ACTIVITY:
Check every line below for the string "computer", and copy the lines that contain it.

TASK DATA:
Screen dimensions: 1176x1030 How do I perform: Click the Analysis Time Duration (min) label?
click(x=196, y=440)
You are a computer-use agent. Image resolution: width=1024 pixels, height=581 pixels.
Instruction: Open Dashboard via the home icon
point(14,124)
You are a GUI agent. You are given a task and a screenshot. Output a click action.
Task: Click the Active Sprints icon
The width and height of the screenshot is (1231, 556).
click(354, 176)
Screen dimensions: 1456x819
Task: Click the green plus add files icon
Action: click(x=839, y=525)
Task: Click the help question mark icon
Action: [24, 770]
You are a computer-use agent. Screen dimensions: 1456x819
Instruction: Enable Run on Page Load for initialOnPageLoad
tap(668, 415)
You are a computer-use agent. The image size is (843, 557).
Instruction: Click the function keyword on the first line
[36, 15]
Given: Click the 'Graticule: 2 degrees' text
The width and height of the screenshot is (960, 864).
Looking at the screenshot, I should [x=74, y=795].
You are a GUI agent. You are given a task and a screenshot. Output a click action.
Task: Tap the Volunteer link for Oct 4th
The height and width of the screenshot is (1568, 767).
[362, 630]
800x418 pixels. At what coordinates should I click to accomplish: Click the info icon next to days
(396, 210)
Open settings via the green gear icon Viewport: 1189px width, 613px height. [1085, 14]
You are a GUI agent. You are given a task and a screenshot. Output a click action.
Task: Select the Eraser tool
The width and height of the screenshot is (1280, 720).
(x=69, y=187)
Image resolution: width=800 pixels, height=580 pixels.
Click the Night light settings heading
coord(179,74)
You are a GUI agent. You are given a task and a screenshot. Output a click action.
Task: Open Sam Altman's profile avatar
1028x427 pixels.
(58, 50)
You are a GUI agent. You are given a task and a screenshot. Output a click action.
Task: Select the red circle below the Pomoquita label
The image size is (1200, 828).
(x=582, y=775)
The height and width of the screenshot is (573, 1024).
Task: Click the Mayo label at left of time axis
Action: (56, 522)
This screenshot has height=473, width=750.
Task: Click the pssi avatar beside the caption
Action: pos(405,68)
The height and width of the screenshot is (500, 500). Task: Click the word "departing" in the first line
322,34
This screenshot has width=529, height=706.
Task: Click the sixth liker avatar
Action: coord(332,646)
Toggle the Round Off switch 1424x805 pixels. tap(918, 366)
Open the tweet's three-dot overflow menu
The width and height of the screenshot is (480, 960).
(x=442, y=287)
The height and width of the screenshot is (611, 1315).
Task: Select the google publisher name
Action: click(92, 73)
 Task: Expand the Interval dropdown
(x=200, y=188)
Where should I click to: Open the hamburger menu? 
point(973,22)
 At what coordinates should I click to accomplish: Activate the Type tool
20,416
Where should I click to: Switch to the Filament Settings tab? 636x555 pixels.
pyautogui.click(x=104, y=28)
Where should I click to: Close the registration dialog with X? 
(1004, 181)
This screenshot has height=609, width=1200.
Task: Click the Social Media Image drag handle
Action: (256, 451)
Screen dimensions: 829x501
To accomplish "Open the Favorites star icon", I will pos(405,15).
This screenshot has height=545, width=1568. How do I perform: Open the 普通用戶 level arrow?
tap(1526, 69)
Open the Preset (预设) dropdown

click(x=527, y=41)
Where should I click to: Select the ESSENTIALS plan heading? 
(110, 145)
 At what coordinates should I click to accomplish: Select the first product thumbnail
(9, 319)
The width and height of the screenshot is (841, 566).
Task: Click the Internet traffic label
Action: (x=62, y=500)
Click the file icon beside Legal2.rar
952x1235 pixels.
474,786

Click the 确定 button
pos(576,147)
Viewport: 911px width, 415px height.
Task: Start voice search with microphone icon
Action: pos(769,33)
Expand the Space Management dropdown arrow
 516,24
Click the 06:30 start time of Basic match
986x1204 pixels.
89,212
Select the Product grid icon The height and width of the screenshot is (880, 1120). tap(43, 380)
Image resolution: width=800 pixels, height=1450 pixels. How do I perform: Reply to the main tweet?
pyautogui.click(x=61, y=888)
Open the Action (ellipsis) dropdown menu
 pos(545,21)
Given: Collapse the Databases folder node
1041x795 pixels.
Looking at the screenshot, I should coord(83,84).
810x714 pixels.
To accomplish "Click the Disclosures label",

RESULT:
You are a computer-use agent. Image resolution: width=1024 pixels, height=581 pixels.
You are a computer-use agent. Screen dimensions: 1456x819
You are a computer-use agent. The image size is (843, 557).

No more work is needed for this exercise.